On June 8th, 2021, Vishnu Baburajan successfully defended his Ph.D. thesis entitled “Automated Text Analysis on Open-Ended Response Surveys: Measuring Attitudes Regarding Autonomous Vehicles.”
Congratulations, Vishnu!
He was supervised by Professors Francisco C. Pereira and João Abreu (Instituto Superior Técnico – IST, Portugal).
Examiners were Prof. Catarina Silva (University of Coimbra), Prof. Teresa Galvão (Faculty of Engineering of the University of Porto), and Prof. Filipe Moura (IST), and Prof. Paulo da Fonseca Teixeira (IST)
The defense session was chaired by Prof. Luís Picado Santos (IST, Portugal).
Find below the abstract of the thesis! For more information, feel free to contact Vishnu at vibabu@dtu.dk, vishnu.baburajan@tecnico.ulisboa.pt, or directly via his Linkedin page.
For practical reasons, surveys that aim for a large number of respondents tend to restrict themselves to closed-ended responses. Despite potentially bringing richer insights, the use of open-ended questions poses great challenges in terms of extracting useful information while significantly increasing the analysis time. Nevertheless, automatic text analysis techniques could speed up the analysis of open-ended responses. Furthermore, the use of open-ended questions in conjunction with the closed-ended questions is likely to influence the responses to the closed-ended responses.
Considering this, this thesis pursued the following four objectives, a. to analyse if the method of collecting qualitative data influences the survey responses, b. to develop an approach to extract open-ended responses from a survey and process the data, c. to compare the relative performance of the open-ended and closed-ended responses in analysing qualitative data and d. to develop a framework that measures attitudes while allowing respondents to choose their preferred type of question (closed- or open-ended).
This thesis analyses the suitability of using Topic Modelling to extract information from the open-ended responses to measure attitudes. As a case-study throughout the whole thesis, questionnaires that collect information on the attitudes related to Autonomous Vehicles (AV) were used. To do this study, alternative versions of the questionnaires, that consider open- and/or closed-ended questions, was be presented randomly to respondents. Two datasets were collected- 1. 364 responses from India on the intention-to-use Shared AVs and 2. 3002 responses from the USA on the intention-to-use AVs for commute trips. To quantify the relative benefits, we evaluated the relative performance of the alternative versions of the questionnaire to measure attitudes. In this regard, statistical models estimated using each of these independent datasets will be evaluated based on their predictive capability. Besides, the responses to the attitudinal questions will be evaluated to analyse if the mode of asking questions influences the attitudes being measured. Having estimated the models, this thesis also developed a framework that measures attitudes by allowing respondents to choose their preferred type of question.

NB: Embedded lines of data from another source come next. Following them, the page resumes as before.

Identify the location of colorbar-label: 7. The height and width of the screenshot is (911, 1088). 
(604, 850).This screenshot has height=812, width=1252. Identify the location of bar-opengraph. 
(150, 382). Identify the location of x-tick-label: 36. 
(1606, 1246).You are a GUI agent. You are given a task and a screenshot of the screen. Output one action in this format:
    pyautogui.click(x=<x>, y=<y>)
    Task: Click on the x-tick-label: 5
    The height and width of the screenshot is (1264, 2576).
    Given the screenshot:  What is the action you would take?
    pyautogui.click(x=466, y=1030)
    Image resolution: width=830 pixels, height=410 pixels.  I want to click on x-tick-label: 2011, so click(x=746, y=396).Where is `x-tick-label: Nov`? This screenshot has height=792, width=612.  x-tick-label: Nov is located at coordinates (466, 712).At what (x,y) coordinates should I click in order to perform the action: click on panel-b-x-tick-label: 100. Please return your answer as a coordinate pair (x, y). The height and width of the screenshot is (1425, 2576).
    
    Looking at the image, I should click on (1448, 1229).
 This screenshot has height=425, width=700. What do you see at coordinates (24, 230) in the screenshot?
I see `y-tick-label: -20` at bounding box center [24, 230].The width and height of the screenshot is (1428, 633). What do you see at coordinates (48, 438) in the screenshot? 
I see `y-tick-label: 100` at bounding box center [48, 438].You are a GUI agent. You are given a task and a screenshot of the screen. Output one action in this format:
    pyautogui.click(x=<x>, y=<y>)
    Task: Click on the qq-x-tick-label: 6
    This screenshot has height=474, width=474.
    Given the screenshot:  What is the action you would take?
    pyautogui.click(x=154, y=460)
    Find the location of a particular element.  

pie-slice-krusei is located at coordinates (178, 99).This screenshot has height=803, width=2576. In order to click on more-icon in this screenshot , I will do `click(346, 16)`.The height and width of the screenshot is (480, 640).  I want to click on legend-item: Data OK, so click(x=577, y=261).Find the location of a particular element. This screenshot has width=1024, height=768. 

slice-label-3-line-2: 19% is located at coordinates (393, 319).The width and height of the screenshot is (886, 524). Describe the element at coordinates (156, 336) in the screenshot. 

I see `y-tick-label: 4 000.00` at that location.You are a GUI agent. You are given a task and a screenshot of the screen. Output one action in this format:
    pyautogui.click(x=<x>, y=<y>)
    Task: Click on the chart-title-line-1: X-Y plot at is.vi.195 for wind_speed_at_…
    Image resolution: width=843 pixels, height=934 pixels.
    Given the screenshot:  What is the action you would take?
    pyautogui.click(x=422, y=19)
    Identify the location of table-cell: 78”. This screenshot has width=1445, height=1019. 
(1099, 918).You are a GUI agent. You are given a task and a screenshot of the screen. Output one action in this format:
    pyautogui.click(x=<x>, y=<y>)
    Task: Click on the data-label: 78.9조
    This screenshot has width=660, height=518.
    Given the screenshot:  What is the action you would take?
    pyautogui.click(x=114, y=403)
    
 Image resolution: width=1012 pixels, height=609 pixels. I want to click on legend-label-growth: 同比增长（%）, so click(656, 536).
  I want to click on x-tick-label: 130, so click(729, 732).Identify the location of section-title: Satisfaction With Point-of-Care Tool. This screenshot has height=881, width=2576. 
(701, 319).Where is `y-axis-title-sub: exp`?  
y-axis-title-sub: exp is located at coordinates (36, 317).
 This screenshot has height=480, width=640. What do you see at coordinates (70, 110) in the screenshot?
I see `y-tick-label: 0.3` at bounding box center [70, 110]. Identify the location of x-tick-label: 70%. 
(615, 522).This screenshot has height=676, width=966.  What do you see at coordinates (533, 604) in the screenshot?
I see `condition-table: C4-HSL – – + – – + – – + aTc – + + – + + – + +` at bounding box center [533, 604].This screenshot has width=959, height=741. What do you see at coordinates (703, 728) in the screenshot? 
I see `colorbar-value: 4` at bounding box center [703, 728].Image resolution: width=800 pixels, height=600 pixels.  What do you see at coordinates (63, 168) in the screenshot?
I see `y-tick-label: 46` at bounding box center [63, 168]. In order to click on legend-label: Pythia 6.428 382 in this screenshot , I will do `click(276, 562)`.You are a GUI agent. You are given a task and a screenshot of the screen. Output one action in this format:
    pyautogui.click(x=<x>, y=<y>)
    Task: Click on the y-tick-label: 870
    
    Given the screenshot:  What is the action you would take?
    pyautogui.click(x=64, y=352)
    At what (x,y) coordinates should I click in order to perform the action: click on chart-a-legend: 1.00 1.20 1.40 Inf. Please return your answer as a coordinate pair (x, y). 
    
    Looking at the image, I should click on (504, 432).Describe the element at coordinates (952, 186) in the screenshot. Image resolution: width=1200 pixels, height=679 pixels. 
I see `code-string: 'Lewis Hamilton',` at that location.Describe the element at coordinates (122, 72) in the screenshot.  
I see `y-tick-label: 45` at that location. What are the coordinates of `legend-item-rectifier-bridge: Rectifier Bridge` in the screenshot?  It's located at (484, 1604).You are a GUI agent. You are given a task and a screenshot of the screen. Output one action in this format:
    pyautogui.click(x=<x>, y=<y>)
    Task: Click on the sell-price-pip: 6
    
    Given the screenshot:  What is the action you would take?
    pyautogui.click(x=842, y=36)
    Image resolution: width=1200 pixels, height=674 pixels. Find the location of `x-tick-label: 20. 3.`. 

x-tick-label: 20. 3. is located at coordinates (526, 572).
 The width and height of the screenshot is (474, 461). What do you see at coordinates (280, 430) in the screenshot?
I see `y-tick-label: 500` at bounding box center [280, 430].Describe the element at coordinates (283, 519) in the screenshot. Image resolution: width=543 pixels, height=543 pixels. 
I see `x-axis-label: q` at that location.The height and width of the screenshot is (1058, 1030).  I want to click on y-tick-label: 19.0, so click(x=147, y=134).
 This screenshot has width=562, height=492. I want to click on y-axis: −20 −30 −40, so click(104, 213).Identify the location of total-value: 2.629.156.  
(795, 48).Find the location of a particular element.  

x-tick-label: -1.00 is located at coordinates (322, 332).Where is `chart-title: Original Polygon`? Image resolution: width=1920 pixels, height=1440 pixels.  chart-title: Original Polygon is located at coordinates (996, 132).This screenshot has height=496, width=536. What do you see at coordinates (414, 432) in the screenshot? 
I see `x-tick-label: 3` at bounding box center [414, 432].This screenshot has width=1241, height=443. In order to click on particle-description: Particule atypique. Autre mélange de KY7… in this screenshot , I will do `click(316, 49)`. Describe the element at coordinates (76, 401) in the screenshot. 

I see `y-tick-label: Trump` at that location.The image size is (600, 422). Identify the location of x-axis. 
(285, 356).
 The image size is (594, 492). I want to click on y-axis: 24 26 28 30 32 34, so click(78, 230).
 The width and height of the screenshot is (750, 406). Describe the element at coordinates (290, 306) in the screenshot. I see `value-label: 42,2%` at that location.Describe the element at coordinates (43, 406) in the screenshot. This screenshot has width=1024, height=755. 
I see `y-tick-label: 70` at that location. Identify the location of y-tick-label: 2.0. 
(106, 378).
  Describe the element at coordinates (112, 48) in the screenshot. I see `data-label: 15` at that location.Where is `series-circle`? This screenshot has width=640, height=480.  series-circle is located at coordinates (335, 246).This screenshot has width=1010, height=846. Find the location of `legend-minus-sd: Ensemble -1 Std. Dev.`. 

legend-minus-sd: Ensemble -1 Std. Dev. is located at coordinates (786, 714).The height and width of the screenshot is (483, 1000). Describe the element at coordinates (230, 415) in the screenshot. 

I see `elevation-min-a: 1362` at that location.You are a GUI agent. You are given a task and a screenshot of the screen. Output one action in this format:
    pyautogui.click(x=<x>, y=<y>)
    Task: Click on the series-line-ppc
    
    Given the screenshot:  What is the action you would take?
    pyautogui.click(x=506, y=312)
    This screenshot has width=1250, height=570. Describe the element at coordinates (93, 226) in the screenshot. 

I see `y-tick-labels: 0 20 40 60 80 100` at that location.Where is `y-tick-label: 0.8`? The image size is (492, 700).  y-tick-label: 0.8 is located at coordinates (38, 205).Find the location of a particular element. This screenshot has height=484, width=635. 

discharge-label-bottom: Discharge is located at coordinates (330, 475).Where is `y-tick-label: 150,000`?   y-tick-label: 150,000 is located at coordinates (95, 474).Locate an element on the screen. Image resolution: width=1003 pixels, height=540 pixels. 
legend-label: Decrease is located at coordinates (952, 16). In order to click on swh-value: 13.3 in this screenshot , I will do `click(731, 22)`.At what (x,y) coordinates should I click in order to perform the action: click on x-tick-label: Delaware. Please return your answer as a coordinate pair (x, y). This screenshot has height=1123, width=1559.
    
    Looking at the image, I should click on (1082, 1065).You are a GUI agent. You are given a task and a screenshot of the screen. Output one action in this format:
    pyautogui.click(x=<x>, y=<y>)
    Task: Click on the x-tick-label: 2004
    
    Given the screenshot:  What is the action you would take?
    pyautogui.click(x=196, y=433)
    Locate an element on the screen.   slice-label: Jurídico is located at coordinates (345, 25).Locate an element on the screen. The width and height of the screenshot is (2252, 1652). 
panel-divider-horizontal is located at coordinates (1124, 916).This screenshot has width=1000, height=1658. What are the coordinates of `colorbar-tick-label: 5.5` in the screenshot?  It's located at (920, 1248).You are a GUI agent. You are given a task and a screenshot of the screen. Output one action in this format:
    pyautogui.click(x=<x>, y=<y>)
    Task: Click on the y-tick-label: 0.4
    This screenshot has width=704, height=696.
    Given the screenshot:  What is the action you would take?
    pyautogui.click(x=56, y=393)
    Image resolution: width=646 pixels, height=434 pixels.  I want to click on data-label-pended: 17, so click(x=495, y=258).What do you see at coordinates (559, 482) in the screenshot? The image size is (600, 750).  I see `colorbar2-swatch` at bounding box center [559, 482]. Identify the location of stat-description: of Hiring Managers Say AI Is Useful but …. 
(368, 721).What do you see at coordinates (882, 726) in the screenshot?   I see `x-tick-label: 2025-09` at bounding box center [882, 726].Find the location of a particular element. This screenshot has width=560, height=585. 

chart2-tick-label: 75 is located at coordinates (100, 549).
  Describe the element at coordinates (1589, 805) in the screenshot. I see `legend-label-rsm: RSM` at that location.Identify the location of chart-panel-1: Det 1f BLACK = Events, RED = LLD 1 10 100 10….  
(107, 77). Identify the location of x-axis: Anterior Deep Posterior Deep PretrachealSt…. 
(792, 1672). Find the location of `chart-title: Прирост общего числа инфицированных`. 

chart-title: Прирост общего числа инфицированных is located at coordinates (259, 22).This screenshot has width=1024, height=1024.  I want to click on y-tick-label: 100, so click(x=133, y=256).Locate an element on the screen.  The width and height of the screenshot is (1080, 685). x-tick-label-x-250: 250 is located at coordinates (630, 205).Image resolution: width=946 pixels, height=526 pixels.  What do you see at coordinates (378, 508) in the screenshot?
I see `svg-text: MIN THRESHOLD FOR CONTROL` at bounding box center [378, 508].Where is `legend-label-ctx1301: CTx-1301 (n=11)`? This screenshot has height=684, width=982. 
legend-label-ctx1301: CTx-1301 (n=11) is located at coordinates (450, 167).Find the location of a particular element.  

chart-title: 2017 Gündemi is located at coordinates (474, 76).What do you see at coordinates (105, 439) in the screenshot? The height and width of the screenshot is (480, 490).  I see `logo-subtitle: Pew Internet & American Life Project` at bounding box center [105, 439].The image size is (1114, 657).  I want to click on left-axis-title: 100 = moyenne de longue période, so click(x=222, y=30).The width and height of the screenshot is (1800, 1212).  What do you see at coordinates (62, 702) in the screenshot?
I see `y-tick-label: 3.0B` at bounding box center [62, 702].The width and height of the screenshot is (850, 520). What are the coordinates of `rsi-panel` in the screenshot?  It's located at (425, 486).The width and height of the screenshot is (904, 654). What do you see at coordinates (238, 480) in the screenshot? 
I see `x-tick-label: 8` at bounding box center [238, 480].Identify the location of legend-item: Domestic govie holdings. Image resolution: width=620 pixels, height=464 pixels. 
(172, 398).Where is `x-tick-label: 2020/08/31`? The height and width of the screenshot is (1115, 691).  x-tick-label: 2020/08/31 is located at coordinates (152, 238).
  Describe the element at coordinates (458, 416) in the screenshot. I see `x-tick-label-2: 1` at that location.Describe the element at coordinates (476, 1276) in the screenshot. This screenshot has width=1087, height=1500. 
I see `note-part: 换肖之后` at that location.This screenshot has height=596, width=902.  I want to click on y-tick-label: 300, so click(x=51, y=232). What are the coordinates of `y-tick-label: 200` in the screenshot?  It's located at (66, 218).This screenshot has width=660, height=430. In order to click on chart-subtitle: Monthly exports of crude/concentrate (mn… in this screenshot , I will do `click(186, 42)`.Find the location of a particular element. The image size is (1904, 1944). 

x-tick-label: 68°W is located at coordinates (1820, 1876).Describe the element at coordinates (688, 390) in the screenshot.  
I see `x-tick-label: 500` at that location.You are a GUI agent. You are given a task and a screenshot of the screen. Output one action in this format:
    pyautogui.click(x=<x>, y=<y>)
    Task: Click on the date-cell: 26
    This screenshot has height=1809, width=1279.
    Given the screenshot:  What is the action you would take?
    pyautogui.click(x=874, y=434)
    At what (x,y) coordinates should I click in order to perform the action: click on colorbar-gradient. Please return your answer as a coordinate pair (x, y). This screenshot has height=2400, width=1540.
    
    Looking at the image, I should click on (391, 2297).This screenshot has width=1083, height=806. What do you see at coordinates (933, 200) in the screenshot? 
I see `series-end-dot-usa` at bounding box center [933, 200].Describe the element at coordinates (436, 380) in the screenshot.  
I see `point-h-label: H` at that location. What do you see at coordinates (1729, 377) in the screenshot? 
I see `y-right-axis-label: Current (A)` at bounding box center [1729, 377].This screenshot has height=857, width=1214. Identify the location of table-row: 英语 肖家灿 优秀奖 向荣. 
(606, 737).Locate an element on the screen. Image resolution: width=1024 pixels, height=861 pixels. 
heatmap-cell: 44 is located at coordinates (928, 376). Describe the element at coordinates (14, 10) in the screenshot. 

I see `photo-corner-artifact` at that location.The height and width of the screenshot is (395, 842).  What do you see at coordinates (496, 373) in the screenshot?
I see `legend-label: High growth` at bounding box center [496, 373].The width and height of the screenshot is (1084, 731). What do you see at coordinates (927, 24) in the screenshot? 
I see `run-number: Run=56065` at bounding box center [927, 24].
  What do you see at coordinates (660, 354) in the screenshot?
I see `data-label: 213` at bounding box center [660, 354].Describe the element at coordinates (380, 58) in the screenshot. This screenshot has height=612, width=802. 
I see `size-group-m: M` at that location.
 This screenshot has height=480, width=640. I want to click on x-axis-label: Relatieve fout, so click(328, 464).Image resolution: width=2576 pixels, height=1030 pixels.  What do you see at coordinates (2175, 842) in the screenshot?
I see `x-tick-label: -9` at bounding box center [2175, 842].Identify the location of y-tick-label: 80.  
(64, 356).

Our results indicate that the use of open-ended questions before the set of Likert scale questions could alter the responses to the Likert scale questions. The consequence is a reduction in the number of neutral responses and an increase in positive attitude among those answering the questionnaire with open-ended questions. We also evaluated the suitability of using Topic Modelling techniques such as Latent Dirichlet Allocation and supervised Latent Dirichlet Allocation and found them effective, however, we could not find significant improvements in performance with the use of the supervised approach. When comparing the predictive capabilities of the models estimated using questions that used Likert scale responses with and without open-ended questions, the performance of the models was superior for the dataset which had open-ended questions before the Likert scale responses- for datasets from India and the USA. However, we could not find it beneficial to fully replace Likert scale questions with open-ended questions. Using the dataset collected from the USA, we proposed a modelling framework that allows researchers/analysts to allow respondents to answer the questionnaire using question types (closed- or open-ended questions) of their choice. The performance of the proposed model was superior to that of the individually estimated models, particularly for the test set.